How to prepare Broccoli, Green beans and Kale Saute
Prepping the Veggies: Slice 10-12 green beans into 1-inch long diagonal shape, take 4-5 broccoli florets, slice each floret lengthwise into 3 pieces, i have used broccoli florets with almost 2 inch long stems. Put sliced broccoli florets and green beans in the microwave safe bowl filled with water, cook for 4-5 minutes, drain the water and keep aside. Slice 3-4 garlic cloves lengthwise, finely chop one green chili. Separate Kale greens from stem, thinly slice stem and chop the leaf.
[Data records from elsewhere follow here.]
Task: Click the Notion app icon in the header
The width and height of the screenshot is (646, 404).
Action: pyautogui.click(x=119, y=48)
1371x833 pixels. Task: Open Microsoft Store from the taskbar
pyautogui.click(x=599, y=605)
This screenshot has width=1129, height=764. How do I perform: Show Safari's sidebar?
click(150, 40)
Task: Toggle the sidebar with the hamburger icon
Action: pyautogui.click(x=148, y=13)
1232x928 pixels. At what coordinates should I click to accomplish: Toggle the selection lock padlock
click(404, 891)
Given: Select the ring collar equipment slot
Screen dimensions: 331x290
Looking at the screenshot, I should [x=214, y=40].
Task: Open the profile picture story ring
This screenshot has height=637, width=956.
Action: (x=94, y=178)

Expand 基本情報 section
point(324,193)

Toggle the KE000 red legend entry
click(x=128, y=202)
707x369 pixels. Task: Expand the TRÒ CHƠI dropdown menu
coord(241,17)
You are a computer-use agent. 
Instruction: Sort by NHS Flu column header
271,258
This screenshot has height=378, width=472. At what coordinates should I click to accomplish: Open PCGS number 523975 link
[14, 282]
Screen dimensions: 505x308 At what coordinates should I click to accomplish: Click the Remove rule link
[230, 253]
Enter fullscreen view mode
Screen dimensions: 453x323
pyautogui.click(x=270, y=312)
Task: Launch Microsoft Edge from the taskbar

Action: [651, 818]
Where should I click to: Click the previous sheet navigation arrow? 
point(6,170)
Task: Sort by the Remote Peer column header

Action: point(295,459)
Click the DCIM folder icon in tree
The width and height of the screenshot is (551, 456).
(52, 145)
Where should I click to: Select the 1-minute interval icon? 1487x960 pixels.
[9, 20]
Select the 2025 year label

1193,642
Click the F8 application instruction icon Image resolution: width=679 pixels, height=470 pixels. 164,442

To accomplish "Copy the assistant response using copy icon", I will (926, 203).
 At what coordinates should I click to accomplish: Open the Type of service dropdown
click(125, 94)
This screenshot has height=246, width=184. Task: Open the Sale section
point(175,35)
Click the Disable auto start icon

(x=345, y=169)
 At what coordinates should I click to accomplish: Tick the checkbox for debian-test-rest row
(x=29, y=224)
Cooking saute: Heat 1 tsp extra virgin olive oil in a small saute pan. Add sliced garlic and green chili, saute for one minute. Add sliced kale stem, continue to saute for another one minute. Sprinkle a pinch of asafoetida (hing) and turmeric powder, stir for 25 seconds, Now add chopped kale leaf, saute for about 3 minutes by adding 2 tbsp water, once water evaporates, add pre-boiled and drained broccoli and beans. Stir to mix all well, sprinkle one generous pinch of salt. Increase heat to medium high, saute for one minute then put off the gas. Drizzle half teaspoon extra virgin olive oil before serving. (serves one generous portion.)
Kumato Tomato raita in Yogurt.
Cut one Kumato tomato into 4 pieces, remove seeds, cut into 1 cm chunks. Whisk 1/4 cup whole milk yogurt, add one pinch of salt and 1 tbsp finely sliced mint leaves. Mix well, garnish with more mint leaves before serving.
Kumato tomato, Kale leaf, Broccoli, Green beans, green chili,garlic.